» Assignment:
Having read the data, transcribe all of it without deviation.

---*---

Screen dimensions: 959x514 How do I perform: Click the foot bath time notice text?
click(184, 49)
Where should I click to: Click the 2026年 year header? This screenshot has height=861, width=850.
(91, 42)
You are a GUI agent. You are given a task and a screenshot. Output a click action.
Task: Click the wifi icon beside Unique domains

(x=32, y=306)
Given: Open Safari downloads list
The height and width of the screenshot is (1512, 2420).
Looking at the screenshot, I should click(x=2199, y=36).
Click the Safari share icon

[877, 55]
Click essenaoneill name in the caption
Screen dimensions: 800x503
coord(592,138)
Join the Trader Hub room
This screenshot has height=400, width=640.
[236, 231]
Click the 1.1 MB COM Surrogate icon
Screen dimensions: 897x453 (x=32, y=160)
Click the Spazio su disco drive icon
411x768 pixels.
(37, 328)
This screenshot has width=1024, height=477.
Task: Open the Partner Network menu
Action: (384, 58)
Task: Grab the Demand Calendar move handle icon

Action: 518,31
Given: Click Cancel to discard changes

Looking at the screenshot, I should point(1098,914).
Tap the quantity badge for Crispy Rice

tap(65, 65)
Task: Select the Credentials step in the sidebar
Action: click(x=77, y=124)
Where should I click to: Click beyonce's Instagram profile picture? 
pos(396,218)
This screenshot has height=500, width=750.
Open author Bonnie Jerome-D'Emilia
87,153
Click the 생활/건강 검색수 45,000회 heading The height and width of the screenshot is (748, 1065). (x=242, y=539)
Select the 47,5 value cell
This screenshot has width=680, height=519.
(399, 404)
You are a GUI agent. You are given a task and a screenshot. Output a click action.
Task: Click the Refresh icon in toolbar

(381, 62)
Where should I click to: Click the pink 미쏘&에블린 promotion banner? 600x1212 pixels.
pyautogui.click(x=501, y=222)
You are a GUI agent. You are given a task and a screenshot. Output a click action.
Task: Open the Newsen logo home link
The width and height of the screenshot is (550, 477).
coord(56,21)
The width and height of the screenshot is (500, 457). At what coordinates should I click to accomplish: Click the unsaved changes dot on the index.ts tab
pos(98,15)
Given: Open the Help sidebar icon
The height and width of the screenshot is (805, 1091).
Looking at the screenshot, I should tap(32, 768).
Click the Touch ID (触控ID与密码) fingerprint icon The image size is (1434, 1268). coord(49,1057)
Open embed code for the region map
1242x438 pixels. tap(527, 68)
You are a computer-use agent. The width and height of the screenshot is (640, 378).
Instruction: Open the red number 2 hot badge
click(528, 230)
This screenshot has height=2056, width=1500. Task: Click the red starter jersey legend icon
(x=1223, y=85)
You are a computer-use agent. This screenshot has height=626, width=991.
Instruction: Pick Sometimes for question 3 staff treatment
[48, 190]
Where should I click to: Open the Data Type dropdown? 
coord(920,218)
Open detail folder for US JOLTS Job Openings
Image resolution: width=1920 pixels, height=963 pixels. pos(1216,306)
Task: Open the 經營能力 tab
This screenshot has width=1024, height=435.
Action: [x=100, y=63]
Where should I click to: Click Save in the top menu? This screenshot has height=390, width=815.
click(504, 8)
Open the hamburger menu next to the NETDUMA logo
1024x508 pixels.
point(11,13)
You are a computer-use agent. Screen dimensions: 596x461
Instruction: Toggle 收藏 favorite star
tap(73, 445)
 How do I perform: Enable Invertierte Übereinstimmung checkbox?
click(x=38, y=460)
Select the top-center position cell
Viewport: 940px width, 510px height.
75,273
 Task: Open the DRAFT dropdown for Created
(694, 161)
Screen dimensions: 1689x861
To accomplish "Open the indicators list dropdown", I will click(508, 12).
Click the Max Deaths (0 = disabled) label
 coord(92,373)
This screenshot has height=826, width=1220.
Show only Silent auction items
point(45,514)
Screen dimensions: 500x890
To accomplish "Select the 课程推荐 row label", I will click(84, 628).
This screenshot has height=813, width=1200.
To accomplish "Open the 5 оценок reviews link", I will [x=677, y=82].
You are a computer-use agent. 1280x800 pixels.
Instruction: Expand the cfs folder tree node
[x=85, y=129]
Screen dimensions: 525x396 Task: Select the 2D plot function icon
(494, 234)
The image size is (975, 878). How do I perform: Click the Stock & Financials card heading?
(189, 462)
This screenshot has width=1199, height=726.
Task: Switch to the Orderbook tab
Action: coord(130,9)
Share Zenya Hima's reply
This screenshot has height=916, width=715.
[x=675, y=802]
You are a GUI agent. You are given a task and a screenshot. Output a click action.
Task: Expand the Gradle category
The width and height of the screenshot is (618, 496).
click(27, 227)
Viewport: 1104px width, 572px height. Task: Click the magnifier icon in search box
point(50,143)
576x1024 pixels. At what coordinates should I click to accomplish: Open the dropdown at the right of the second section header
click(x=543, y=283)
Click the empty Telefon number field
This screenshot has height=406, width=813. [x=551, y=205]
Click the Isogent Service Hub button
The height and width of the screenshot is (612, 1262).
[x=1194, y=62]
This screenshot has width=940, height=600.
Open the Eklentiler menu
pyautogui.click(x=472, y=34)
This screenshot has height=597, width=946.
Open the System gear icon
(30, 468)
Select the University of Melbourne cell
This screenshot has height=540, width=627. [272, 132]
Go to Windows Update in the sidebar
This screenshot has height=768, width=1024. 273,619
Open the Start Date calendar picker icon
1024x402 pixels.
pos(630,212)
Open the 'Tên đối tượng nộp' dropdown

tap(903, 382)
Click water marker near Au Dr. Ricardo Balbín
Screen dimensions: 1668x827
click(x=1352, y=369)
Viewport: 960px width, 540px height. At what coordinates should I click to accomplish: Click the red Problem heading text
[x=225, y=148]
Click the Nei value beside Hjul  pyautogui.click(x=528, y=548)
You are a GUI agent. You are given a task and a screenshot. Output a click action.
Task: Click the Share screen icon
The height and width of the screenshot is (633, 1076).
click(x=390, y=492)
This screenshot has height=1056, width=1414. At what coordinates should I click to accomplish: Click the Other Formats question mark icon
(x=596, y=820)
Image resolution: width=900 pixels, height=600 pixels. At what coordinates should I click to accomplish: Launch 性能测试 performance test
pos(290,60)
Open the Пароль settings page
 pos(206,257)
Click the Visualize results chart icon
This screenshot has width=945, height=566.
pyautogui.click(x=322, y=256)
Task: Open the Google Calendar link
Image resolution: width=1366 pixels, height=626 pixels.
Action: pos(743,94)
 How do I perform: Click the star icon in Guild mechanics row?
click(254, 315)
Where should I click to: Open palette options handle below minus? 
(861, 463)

---*---

» Answer:
Screen dimensions: 959x514 How do I perform: Click the foot bath time notice text?
click(184, 49)
Where should I click to: Click the 2026年 year header? This screenshot has height=861, width=850.
(91, 42)
You are a GUI agent. You are given a task and a screenshot. Output a click action.
Task: Click the wifi icon beside Unique domains

(x=32, y=306)
Given: Open Safari downloads list
The height and width of the screenshot is (1512, 2420).
Looking at the screenshot, I should click(x=2199, y=36).
Click the Safari share icon

[877, 55]
Click essenaoneill name in the caption
Screen dimensions: 800x503
coord(592,138)
Join the Trader Hub room
This screenshot has height=400, width=640.
[236, 231]
Click the 1.1 MB COM Surrogate icon
Screen dimensions: 897x453 (x=32, y=160)
Click the Spazio su disco drive icon
411x768 pixels.
(37, 328)
This screenshot has width=1024, height=477.
Task: Open the Partner Network menu
Action: (384, 58)
Task: Grab the Demand Calendar move handle icon

Action: 518,31
Given: Click Cancel to discard changes

Looking at the screenshot, I should point(1098,914).
Tap the quantity badge for Crispy Rice

tap(65, 65)
Task: Select the Credentials step in the sidebar
Action: click(x=77, y=124)
Where should I click to: Click beyonce's Instagram profile picture? 
pos(396,218)
This screenshot has height=500, width=750.
Open author Bonnie Jerome-D'Emilia
87,153
Click the 생활/건강 검색수 45,000회 heading The height and width of the screenshot is (748, 1065). (x=242, y=539)
Select the 47,5 value cell
This screenshot has width=680, height=519.
(399, 404)
You are a GUI agent. You are given a task and a screenshot. Output a click action.
Task: Click the Refresh icon in toolbar

(381, 62)
Where should I click to: Click the pink 미쏘&에블린 promotion banner? 600x1212 pixels.
pyautogui.click(x=501, y=222)
You are a GUI agent. You are given a task and a screenshot. Output a click action.
Task: Open the Newsen logo home link
The width and height of the screenshot is (550, 477).
coord(56,21)
The width and height of the screenshot is (500, 457). At what coordinates should I click to accomplish: Click the unsaved changes dot on the index.ts tab
pos(98,15)
Given: Open the Help sidebar icon
The height and width of the screenshot is (805, 1091).
Looking at the screenshot, I should tap(32, 768).
Click the Touch ID (触控ID与密码) fingerprint icon The image size is (1434, 1268). coord(49,1057)
Open embed code for the region map
1242x438 pixels. tap(527, 68)
You are a computer-use agent. The width and height of the screenshot is (640, 378).
Instruction: Open the red number 2 hot badge
click(528, 230)
This screenshot has height=2056, width=1500. Task: Click the red starter jersey legend icon
(x=1223, y=85)
You are a computer-use agent. This screenshot has height=626, width=991.
Instruction: Pick Sometimes for question 3 staff treatment
[48, 190]
Where should I click to: Open the Data Type dropdown? 
coord(920,218)
Open detail folder for US JOLTS Job Openings
Image resolution: width=1920 pixels, height=963 pixels. pos(1216,306)
Task: Open the 經營能力 tab
This screenshot has width=1024, height=435.
Action: [x=100, y=63]
Where should I click to: Click Save in the top menu? This screenshot has height=390, width=815.
click(504, 8)
Open the hamburger menu next to the NETDUMA logo
1024x508 pixels.
point(11,13)
You are a computer-use agent. Screen dimensions: 596x461
Instruction: Toggle 收藏 favorite star
tap(73, 445)
 How do I perform: Enable Invertierte Übereinstimmung checkbox?
click(x=38, y=460)
Select the top-center position cell
Viewport: 940px width, 510px height.
75,273
 Task: Open the DRAFT dropdown for Created
(694, 161)
Screen dimensions: 1689x861
To accomplish "Open the indicators list dropdown", I will click(508, 12).
Click the Max Deaths (0 = disabled) label
 coord(92,373)
This screenshot has height=826, width=1220.
Show only Silent auction items
point(45,514)
Screen dimensions: 500x890
To accomplish "Select the 课程推荐 row label", I will click(84, 628).
This screenshot has height=813, width=1200.
To accomplish "Open the 5 оценок reviews link", I will [x=677, y=82].
You are a computer-use agent. 1280x800 pixels.
Instruction: Expand the cfs folder tree node
[x=85, y=129]
Screen dimensions: 525x396 Task: Select the 2D plot function icon
(494, 234)
The image size is (975, 878). How do I perform: Click the Stock & Financials card heading?
(189, 462)
This screenshot has width=1199, height=726.
Task: Switch to the Orderbook tab
Action: coord(130,9)
Share Zenya Hima's reply
This screenshot has height=916, width=715.
[x=675, y=802]
You are a GUI agent. You are given a task and a screenshot. Output a click action.
Task: Expand the Gradle category
The width and height of the screenshot is (618, 496).
click(27, 227)
Viewport: 1104px width, 572px height. Task: Click the magnifier icon in search box
point(50,143)
576x1024 pixels. At what coordinates should I click to accomplish: Open the dropdown at the right of the second section header
click(x=543, y=283)
Click the empty Telefon number field
This screenshot has height=406, width=813. [x=551, y=205]
Click the Isogent Service Hub button
The height and width of the screenshot is (612, 1262).
[x=1194, y=62]
This screenshot has width=940, height=600.
Open the Eklentiler menu
pyautogui.click(x=472, y=34)
This screenshot has height=597, width=946.
Open the System gear icon
(30, 468)
Select the University of Melbourne cell
This screenshot has height=540, width=627. [272, 132]
Go to Windows Update in the sidebar
This screenshot has height=768, width=1024. 273,619
Open the Start Date calendar picker icon
1024x402 pixels.
pos(630,212)
Open the 'Tên đối tượng nộp' dropdown

tap(903, 382)
Click water marker near Au Dr. Ricardo Balbín
Screen dimensions: 1668x827
click(x=1352, y=369)
Viewport: 960px width, 540px height. At what coordinates should I click to accomplish: Click the red Problem heading text
[x=225, y=148]
Click the Nei value beside Hjul  pyautogui.click(x=528, y=548)
You are a GUI agent. You are given a task and a screenshot. Output a click action.
Task: Click the Share screen icon
The height and width of the screenshot is (633, 1076).
click(x=390, y=492)
This screenshot has height=1056, width=1414. At what coordinates should I click to accomplish: Click the Other Formats question mark icon
(x=596, y=820)
Image resolution: width=900 pixels, height=600 pixels. At what coordinates should I click to accomplish: Launch 性能测试 performance test
pos(290,60)
Open the Пароль settings page
 pos(206,257)
Click the Visualize results chart icon
This screenshot has width=945, height=566.
pyautogui.click(x=322, y=256)
Task: Open the Google Calendar link
Image resolution: width=1366 pixels, height=626 pixels.
Action: pos(743,94)
 How do I perform: Click the star icon in Guild mechanics row?
click(254, 315)
Where should I click to: Open palette options handle below minus? 
(861, 463)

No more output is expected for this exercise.